You counted cases in which no two males and no two females are standing next to each other. However, it is possible for two females to stand next to each other. Line up the five females, which can be done in $5!$ ways. This creates six spaces in which to place the five males.
$$\square F_1 \square F_2 \square F_3 \square F_4 \square F_5 \square$$
To ensure that no two males stand next to each other, choose five of these six spaces in which to place the males. The males can then be arranged in the five selected spaces in $5!$ ways. Hence, there are
$$5!\binom{6}{5}5! = 5! \cdot \frac{6!}{5!1!} \cdot 5! = 5! \cdot \frac{6!}{1!} = 5! \cdot \frac{6!}{1} = 5!6!$$
arrangements in which no two males are adjacent.
Addendum: In the comments, you asked about counting the number of circular seating arrangements of five females and five males if no two males are adjacent.
In a circular arrangement, the convention is that two arrangements are considered equivalent if one can be obtained from the other by rotation. One way to handle equivalence under rotation is to use a particular person (or object) as a reference point.
In a circular arrangement, the only way for five females and five males to be arranged so that no two of them are adjacent is if the females and males alternate seats.
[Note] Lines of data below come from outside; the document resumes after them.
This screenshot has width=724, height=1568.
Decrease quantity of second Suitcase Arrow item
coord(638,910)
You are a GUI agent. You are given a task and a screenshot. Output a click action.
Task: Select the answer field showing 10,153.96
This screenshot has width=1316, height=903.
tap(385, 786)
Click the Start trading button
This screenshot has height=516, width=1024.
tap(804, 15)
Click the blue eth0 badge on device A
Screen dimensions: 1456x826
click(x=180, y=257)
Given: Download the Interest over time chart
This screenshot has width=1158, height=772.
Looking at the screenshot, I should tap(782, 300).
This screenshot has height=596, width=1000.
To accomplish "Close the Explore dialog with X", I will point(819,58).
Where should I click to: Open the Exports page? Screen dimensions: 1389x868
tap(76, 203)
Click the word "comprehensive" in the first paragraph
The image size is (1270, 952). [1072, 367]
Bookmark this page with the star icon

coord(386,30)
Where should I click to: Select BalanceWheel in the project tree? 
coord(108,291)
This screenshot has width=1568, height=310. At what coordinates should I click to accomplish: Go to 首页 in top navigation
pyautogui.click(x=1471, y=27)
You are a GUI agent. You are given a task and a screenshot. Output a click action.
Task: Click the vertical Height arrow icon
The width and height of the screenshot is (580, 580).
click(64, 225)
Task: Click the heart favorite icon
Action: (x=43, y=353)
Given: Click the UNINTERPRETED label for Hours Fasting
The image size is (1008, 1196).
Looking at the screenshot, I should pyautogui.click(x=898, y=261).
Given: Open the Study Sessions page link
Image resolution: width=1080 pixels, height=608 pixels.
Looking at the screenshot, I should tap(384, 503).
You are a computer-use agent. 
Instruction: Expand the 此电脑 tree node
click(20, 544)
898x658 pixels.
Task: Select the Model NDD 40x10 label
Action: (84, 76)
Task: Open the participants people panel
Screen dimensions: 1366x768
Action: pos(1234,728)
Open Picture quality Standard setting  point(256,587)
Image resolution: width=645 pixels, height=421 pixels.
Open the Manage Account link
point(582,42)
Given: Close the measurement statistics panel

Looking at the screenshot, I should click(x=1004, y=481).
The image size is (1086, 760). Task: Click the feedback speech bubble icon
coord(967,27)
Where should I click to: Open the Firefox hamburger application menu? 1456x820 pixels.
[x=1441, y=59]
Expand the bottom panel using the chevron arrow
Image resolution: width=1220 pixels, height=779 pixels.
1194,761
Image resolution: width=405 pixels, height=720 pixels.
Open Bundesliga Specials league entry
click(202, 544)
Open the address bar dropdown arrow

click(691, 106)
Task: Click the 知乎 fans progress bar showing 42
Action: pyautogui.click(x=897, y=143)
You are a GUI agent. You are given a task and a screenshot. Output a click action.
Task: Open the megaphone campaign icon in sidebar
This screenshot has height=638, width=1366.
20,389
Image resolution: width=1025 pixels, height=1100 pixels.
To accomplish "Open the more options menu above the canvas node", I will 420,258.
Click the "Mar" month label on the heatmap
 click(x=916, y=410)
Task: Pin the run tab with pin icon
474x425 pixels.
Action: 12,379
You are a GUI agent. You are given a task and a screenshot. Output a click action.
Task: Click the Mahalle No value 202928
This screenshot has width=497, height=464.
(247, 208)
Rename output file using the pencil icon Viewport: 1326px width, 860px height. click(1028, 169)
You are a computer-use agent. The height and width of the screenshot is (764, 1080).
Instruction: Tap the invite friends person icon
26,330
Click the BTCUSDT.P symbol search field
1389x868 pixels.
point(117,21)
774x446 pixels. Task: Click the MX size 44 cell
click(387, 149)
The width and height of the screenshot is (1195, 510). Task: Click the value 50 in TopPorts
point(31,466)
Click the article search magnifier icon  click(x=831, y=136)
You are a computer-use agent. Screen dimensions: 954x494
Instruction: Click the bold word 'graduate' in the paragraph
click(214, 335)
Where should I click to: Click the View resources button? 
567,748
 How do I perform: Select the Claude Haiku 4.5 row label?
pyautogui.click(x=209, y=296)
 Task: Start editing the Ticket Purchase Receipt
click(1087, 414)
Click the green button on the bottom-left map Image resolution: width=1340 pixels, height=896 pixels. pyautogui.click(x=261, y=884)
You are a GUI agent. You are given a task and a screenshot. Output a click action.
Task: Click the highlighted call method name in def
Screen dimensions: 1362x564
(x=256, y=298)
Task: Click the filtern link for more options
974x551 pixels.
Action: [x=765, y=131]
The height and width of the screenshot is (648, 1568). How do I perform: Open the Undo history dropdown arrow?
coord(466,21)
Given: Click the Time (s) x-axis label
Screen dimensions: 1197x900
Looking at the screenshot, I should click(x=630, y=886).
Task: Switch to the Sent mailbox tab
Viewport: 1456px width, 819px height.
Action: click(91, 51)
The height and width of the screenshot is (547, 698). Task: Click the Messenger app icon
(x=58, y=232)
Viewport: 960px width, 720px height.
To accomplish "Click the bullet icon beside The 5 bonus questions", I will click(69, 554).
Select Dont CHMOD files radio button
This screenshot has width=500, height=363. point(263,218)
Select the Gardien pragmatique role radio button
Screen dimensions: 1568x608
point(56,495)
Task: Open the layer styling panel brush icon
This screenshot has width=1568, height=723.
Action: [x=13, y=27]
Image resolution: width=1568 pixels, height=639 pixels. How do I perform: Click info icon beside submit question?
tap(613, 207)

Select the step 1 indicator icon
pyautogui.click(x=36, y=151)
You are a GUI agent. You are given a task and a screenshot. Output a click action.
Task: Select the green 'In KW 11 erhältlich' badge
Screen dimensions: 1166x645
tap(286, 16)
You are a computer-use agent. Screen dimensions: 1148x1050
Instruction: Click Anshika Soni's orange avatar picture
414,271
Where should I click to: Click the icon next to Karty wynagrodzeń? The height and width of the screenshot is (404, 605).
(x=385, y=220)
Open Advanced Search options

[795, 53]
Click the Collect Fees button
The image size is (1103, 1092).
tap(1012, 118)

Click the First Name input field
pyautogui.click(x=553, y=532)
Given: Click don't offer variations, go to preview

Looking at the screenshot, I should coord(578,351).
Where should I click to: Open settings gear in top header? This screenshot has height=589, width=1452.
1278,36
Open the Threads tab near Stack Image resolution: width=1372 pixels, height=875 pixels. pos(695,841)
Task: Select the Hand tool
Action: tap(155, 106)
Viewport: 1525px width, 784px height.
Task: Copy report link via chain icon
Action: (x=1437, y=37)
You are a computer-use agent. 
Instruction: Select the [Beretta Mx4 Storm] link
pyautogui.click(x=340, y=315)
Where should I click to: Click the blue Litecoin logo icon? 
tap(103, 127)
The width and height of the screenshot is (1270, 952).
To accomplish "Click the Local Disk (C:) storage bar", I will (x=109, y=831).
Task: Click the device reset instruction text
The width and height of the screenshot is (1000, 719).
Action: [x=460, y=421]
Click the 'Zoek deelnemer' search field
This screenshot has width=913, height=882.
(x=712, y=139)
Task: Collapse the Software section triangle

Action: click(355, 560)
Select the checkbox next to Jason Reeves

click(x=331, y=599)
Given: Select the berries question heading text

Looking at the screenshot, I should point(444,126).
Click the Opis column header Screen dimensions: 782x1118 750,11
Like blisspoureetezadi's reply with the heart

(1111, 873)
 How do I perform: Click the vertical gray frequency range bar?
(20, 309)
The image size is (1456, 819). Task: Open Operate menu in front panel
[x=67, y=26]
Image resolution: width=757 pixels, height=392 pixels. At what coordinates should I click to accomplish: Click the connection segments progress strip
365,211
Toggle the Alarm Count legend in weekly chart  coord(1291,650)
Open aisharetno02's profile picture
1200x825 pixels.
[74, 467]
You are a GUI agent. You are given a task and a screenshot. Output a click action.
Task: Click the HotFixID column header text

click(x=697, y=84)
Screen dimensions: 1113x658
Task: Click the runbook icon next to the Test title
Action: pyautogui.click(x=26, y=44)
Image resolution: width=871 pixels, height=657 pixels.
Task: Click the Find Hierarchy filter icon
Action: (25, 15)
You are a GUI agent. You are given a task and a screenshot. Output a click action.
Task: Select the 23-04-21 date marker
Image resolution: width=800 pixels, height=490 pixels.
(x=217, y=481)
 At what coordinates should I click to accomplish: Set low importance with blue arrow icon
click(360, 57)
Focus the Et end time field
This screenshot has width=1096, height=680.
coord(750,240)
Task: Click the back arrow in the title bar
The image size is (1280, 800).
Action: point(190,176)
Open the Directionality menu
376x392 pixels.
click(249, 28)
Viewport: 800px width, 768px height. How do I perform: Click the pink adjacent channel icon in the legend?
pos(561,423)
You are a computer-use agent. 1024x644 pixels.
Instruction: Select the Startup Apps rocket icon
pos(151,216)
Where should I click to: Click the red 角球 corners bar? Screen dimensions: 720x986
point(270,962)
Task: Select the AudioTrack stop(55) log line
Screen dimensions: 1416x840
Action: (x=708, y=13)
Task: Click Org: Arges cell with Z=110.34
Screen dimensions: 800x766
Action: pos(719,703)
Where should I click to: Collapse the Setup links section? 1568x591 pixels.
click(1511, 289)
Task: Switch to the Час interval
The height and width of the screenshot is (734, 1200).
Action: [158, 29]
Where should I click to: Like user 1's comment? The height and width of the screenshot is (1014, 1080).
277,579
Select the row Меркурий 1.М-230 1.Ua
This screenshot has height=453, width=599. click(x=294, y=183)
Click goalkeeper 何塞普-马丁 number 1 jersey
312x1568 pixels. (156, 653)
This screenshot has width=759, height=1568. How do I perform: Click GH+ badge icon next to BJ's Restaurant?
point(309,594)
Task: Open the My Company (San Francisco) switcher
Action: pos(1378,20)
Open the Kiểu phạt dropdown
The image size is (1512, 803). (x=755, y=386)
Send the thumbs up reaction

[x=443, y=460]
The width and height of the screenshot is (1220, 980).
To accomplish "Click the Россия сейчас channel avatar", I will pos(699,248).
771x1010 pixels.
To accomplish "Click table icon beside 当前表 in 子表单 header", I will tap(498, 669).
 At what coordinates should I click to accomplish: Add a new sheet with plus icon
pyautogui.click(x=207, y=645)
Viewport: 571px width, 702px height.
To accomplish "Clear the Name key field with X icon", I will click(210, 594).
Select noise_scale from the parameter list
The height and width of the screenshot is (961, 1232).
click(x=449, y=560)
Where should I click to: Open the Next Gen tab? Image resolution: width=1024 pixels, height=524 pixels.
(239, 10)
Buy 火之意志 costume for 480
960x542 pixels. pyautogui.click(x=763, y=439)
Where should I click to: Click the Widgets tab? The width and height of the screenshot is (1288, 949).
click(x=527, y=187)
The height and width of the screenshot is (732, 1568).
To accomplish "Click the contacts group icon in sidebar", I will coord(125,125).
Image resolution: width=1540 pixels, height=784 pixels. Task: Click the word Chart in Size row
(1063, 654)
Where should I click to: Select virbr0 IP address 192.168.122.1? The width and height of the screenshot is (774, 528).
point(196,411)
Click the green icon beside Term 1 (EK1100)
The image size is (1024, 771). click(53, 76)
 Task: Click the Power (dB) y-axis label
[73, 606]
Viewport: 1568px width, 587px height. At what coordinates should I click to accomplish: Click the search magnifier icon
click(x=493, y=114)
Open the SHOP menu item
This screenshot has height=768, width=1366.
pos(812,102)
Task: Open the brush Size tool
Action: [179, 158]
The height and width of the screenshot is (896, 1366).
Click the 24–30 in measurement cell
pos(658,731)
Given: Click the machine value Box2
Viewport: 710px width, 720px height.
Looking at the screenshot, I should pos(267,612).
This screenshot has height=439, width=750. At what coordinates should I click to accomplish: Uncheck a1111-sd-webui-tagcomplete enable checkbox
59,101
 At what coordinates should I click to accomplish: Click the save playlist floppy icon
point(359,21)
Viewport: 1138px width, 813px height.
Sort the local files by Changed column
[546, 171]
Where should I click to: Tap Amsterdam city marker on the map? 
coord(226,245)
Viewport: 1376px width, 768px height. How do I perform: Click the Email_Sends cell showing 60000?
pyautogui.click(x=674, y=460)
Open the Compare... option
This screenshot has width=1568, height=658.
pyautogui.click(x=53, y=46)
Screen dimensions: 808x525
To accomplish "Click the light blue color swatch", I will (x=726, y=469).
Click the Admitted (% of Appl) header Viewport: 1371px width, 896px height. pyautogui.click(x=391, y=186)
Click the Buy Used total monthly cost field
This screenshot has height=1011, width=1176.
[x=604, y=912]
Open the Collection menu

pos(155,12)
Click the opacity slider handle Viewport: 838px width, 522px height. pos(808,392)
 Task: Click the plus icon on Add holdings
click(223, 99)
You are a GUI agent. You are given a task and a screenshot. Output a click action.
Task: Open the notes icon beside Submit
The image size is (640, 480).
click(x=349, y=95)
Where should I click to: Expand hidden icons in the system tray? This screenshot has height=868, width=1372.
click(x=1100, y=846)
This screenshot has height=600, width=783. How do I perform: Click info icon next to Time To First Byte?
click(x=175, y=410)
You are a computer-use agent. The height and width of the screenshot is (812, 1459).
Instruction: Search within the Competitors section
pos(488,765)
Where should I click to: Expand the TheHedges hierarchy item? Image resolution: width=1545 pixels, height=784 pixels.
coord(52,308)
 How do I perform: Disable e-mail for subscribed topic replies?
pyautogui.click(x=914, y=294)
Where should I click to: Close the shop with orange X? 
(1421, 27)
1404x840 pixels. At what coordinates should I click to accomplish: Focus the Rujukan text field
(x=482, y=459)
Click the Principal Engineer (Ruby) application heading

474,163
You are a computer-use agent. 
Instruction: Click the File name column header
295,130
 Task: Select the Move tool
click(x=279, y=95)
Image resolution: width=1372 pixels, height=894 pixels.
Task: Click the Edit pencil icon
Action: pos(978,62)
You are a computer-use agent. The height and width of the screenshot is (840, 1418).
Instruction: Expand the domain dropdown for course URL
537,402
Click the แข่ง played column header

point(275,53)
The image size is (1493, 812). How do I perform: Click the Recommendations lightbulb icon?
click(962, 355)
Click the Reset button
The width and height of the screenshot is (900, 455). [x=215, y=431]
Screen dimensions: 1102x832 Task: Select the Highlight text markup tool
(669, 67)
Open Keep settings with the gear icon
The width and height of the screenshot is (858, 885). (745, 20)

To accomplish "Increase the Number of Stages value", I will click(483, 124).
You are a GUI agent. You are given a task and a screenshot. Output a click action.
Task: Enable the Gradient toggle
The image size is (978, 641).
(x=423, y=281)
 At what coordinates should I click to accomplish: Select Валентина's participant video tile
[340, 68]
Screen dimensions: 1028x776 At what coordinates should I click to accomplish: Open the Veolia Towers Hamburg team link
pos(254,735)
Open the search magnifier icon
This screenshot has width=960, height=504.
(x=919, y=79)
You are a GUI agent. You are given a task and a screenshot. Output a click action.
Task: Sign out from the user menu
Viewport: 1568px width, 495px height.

Suppose Amanda is one of the females. Seat her somewhere. It does not matter where since we only care about the relative order of the people. Seating her determines which seats will be occupied by females and which seats will be occupied by males. Once Amanda has been seated, there are $4!$ ways to arrange the remaining females in the four other seats which are now designated for females as you proceed clockwise around the table from Amanda. The five males can be seated in the five remaining seats in $5!$ ways as we proceed clockwise around the table from Amanda. Thus, there are $4!5!$ ways to arrange five females and five males around a circular table if no two males are adjacent.